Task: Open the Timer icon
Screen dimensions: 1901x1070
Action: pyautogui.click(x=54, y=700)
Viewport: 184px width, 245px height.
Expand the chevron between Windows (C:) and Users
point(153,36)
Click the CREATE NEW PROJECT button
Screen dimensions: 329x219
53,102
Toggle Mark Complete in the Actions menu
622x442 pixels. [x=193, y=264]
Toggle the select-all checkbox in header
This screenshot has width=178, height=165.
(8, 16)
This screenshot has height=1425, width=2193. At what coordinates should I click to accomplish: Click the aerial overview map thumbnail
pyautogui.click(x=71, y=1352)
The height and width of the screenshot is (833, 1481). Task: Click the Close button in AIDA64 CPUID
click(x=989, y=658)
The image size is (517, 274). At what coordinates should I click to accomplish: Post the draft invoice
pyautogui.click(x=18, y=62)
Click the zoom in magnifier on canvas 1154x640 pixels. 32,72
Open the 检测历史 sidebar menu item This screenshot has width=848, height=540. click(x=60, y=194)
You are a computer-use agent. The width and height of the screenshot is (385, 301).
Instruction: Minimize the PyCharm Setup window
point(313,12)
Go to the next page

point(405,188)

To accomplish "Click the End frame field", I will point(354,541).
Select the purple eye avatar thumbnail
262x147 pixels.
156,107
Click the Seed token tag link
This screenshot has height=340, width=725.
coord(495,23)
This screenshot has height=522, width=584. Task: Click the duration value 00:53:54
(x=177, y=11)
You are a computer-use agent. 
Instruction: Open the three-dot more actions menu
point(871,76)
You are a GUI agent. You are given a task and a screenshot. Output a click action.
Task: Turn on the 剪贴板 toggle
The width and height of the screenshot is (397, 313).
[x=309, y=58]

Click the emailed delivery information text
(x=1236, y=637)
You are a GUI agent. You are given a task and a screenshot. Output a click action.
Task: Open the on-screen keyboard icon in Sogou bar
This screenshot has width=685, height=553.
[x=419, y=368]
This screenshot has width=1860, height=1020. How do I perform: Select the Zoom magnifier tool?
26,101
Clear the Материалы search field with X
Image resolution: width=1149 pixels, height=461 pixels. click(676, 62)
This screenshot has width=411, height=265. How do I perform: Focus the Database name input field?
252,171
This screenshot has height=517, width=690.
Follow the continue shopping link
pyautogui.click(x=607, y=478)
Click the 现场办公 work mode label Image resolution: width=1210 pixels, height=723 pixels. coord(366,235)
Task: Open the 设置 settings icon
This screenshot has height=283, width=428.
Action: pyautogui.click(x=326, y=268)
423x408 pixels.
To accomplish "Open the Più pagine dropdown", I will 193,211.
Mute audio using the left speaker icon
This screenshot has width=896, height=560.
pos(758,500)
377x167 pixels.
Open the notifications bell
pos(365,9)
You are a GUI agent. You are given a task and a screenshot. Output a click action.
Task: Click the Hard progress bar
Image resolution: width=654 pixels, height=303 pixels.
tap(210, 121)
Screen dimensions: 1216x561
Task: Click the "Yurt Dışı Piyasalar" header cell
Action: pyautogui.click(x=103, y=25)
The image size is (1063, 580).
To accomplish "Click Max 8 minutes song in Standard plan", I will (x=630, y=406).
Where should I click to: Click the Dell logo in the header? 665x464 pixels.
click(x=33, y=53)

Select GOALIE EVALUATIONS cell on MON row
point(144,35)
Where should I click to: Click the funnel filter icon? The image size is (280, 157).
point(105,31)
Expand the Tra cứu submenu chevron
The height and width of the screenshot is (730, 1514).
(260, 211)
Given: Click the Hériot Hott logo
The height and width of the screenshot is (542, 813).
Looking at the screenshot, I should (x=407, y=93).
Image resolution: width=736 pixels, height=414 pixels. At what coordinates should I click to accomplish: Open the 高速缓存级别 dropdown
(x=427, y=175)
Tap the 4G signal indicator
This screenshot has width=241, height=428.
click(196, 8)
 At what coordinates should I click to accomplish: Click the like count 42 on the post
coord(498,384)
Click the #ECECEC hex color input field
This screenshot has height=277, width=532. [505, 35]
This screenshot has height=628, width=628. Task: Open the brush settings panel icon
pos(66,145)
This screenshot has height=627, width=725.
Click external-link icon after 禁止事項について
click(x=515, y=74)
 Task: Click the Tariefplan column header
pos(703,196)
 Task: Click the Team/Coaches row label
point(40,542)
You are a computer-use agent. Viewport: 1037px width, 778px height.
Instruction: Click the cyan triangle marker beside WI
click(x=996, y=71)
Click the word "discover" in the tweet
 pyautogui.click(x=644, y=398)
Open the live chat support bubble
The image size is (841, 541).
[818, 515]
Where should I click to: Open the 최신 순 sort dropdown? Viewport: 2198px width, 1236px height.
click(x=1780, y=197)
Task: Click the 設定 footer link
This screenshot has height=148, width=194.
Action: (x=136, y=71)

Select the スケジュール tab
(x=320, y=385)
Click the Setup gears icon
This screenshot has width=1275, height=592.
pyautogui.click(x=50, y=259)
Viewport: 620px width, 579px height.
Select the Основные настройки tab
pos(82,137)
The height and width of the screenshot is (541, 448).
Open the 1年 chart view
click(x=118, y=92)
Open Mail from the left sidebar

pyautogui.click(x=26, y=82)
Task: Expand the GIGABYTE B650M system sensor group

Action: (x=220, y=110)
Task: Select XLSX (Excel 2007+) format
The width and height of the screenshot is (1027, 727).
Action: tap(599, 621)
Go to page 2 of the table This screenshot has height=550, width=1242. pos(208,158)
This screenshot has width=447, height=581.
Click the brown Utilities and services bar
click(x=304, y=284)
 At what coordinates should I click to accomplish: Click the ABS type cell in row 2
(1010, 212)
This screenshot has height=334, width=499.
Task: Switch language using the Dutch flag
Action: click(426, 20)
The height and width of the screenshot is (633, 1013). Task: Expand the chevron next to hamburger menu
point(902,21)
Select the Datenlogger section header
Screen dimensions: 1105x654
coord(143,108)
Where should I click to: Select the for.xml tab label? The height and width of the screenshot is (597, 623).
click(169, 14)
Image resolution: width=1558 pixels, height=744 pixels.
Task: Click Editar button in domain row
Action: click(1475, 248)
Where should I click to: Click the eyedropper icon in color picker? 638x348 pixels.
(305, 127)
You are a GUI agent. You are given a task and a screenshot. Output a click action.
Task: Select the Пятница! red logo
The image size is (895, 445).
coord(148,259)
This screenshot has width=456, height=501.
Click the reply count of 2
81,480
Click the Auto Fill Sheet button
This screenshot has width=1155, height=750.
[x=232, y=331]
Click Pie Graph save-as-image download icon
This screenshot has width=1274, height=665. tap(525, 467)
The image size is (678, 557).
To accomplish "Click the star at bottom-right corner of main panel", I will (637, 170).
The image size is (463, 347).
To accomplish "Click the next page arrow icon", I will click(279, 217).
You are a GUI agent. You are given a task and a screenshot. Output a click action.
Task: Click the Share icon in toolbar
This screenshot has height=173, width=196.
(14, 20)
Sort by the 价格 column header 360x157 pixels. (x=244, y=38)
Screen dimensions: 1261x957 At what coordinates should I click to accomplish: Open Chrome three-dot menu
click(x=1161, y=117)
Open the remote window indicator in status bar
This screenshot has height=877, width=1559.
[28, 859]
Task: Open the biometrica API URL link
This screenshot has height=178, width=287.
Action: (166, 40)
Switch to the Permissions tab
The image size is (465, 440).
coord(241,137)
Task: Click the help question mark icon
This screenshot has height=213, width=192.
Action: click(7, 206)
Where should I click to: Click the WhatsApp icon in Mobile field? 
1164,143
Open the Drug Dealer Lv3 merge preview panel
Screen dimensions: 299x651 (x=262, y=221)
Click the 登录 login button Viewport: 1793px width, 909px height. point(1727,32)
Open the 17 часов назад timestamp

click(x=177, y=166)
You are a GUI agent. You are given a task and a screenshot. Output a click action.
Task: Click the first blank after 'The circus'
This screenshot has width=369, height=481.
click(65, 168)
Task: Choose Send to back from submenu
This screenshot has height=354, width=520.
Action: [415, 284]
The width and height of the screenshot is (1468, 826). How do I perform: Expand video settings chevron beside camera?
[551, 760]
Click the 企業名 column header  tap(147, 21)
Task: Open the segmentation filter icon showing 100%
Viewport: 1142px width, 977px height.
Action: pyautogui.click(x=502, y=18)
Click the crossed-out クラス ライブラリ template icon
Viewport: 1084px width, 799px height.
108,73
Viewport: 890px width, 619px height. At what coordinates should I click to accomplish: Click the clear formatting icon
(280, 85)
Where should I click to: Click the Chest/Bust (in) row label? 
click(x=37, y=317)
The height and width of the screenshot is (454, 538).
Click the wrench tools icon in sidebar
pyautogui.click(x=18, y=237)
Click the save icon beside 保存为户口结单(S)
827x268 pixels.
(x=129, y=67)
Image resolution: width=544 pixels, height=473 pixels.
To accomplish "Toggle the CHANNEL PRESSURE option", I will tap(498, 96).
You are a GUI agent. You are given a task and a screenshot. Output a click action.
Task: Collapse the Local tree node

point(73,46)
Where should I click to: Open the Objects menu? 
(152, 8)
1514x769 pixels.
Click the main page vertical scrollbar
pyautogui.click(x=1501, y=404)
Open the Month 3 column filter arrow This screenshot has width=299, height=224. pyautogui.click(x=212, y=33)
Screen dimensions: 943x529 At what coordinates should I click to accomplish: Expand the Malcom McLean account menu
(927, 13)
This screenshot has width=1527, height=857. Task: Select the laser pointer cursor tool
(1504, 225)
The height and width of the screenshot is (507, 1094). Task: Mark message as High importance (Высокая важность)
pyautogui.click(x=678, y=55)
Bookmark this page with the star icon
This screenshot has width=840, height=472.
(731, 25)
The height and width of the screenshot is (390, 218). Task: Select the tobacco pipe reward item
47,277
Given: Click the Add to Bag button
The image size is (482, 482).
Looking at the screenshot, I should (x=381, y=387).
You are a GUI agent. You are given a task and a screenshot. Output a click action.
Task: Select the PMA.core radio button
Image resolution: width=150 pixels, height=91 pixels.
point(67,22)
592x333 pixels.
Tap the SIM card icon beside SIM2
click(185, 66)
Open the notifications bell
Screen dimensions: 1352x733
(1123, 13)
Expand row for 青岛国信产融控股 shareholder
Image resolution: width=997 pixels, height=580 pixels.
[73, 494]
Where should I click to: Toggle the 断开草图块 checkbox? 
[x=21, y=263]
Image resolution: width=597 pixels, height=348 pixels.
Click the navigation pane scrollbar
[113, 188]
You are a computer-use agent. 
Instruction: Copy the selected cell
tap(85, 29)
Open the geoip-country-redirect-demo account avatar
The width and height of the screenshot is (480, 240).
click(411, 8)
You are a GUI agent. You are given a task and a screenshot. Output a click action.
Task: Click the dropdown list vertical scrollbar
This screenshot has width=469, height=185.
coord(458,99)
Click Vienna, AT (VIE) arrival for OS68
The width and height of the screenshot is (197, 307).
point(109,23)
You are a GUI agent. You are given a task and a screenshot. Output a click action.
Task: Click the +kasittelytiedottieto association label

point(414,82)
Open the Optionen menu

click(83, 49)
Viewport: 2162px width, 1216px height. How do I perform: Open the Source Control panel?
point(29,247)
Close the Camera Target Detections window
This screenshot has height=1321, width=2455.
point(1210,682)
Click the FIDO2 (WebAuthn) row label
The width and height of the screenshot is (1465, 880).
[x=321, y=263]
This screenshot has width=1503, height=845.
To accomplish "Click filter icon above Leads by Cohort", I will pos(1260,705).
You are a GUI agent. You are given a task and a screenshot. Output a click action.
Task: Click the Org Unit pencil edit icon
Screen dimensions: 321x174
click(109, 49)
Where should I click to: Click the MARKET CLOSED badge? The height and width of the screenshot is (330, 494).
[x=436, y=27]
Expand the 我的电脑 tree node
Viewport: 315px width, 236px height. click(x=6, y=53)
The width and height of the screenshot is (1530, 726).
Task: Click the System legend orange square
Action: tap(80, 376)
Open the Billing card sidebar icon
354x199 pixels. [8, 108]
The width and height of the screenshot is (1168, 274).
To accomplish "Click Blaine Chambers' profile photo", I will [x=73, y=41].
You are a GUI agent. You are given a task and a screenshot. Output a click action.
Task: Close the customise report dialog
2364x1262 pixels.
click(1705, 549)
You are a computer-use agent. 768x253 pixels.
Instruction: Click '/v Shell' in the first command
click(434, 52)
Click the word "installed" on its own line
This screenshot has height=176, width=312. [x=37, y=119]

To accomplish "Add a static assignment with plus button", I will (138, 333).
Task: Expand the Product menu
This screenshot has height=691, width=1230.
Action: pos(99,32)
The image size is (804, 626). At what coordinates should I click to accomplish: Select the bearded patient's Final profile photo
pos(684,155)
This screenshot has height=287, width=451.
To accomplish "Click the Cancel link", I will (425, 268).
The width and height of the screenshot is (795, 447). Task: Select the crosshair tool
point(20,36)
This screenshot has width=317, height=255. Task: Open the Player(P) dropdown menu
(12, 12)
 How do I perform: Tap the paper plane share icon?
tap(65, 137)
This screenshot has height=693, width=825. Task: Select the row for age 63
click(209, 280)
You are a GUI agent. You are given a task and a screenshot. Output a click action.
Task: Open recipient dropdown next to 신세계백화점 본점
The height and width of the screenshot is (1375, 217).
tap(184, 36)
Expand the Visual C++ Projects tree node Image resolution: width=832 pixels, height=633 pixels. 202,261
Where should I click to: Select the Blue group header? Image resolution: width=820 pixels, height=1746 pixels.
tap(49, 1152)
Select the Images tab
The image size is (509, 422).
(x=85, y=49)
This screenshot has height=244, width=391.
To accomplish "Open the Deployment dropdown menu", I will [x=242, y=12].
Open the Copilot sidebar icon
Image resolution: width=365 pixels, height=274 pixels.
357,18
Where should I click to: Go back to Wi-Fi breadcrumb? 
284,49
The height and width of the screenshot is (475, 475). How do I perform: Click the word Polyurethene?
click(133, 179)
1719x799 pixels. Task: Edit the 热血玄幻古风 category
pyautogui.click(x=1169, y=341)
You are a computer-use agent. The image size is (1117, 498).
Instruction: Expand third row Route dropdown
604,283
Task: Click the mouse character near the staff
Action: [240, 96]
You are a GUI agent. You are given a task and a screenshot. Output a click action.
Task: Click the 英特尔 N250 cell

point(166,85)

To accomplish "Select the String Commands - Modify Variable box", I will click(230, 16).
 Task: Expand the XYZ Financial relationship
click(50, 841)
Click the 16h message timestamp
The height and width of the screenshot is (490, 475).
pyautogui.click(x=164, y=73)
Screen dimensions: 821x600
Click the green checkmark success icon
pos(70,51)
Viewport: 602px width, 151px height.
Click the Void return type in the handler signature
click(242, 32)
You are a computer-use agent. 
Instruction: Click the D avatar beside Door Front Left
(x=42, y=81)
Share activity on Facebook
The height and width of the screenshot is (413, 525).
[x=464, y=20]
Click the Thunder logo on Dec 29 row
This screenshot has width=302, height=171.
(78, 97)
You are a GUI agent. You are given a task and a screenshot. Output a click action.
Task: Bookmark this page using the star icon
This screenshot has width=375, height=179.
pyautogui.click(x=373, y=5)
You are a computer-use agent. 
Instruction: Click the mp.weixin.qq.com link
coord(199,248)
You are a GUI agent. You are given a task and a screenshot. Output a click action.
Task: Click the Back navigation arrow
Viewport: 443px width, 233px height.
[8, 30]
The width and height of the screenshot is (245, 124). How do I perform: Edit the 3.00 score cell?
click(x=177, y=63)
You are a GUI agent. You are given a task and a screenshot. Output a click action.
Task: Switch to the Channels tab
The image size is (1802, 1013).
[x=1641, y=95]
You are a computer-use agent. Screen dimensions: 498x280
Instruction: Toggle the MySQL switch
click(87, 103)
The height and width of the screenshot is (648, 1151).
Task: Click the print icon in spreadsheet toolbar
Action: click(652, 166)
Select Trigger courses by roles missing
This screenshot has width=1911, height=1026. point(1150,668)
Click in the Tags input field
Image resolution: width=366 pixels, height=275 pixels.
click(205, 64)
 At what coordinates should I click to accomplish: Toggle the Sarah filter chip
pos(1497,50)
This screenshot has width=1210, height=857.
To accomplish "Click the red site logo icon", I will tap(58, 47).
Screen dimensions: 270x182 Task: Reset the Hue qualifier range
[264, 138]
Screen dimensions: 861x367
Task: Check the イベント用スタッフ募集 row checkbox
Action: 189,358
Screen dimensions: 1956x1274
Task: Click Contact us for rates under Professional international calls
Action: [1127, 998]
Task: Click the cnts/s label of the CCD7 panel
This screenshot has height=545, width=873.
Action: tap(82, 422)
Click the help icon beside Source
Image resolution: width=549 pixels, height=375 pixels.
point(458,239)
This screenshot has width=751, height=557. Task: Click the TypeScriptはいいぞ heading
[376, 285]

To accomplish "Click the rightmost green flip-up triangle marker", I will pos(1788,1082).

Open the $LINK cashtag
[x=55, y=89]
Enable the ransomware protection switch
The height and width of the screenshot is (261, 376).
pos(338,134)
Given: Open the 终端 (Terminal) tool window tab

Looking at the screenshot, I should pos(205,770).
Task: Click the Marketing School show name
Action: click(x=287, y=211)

------

• TASK
Reproduce verbatim everything in the items above from the line containing "Where should I click to: Click the WhatsApp" down to the line containing "click(x=177, y=166)", including both of those lines.

• THE COMPLETED TASK
Where should I click to: Click the WhatsApp icon in Mobile field? 
1164,143
Open the Drug Dealer Lv3 merge preview panel
Screen dimensions: 299x651 (x=262, y=221)
Click the 登录 login button Viewport: 1793px width, 909px height. point(1727,32)
Open the 17 часов назад timestamp

click(x=177, y=166)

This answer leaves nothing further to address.